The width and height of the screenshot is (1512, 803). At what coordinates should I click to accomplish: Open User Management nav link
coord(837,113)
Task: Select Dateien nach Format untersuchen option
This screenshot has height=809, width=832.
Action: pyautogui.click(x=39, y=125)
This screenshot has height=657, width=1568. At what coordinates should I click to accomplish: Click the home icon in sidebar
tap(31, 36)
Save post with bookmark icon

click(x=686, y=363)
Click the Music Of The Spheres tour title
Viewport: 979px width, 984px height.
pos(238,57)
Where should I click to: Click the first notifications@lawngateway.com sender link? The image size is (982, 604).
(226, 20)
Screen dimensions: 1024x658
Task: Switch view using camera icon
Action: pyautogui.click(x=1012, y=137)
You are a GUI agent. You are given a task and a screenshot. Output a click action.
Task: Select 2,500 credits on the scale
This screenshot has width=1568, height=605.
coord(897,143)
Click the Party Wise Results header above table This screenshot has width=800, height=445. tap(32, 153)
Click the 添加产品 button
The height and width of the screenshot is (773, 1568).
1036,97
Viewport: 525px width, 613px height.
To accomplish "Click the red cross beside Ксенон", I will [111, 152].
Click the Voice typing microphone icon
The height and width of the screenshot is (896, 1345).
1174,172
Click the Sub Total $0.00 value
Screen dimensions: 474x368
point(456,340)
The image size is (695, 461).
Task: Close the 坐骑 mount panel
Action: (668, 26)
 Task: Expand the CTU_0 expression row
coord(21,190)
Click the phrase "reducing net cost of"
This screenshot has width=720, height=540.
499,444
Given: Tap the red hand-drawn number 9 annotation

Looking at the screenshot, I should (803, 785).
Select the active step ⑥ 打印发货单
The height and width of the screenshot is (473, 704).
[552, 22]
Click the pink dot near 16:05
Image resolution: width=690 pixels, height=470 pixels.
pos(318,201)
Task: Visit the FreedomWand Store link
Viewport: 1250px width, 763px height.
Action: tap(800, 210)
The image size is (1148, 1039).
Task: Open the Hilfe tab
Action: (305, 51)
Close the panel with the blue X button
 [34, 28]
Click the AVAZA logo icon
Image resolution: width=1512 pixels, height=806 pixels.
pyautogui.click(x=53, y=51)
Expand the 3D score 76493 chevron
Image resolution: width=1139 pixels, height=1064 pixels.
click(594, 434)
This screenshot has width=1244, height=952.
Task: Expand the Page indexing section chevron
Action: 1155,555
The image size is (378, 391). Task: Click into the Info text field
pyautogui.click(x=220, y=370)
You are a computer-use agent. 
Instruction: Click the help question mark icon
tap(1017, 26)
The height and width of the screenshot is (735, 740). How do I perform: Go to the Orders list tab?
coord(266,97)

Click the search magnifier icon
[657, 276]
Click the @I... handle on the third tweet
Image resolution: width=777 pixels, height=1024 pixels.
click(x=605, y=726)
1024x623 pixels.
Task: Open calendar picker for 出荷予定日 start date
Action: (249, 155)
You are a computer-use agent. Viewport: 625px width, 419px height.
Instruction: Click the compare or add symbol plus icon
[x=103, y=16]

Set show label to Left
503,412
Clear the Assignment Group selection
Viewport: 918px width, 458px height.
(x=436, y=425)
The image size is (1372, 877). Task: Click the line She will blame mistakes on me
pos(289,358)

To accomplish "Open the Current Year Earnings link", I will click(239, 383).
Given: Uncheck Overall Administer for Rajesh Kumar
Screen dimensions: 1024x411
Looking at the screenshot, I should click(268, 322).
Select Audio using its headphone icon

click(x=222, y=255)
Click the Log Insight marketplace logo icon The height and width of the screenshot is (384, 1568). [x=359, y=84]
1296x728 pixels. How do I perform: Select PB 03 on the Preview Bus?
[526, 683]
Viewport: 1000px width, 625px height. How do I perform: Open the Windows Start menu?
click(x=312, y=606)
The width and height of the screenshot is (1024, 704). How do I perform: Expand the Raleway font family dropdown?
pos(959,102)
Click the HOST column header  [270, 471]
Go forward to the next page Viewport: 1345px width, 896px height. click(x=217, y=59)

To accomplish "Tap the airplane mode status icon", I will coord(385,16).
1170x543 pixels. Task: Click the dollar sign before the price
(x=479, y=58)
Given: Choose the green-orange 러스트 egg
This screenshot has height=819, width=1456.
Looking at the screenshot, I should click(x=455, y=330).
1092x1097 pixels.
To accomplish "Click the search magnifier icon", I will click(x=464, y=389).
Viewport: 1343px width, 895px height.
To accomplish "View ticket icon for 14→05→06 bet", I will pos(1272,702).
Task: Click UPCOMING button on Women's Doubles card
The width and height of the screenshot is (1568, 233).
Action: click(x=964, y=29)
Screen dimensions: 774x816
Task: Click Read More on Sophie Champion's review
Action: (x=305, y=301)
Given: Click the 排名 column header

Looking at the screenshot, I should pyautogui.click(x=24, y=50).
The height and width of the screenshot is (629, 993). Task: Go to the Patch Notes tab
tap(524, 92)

--

* Task to carry out
Send back exactly, with nothing added, the lines from the first line of the material above through the line holding "You are a GUI"; both ends are included.

* Written solution
The width and height of the screenshot is (1512, 803). At what coordinates should I click to accomplish: Open User Management nav link
coord(837,113)
Task: Select Dateien nach Format untersuchen option
This screenshot has height=809, width=832.
Action: pyautogui.click(x=39, y=125)
This screenshot has height=657, width=1568. At what coordinates should I click to accomplish: Click the home icon in sidebar
tap(31, 36)
Save post with bookmark icon

click(x=686, y=363)
Click the Music Of The Spheres tour title
Viewport: 979px width, 984px height.
pos(238,57)
Where should I click to: Click the first notifications@lawngateway.com sender link? The image size is (982, 604).
(226, 20)
Screen dimensions: 1024x658
Task: Switch view using camera icon
Action: pyautogui.click(x=1012, y=137)
You are a GUI agent. You are given a task and a screenshot. Output a click action.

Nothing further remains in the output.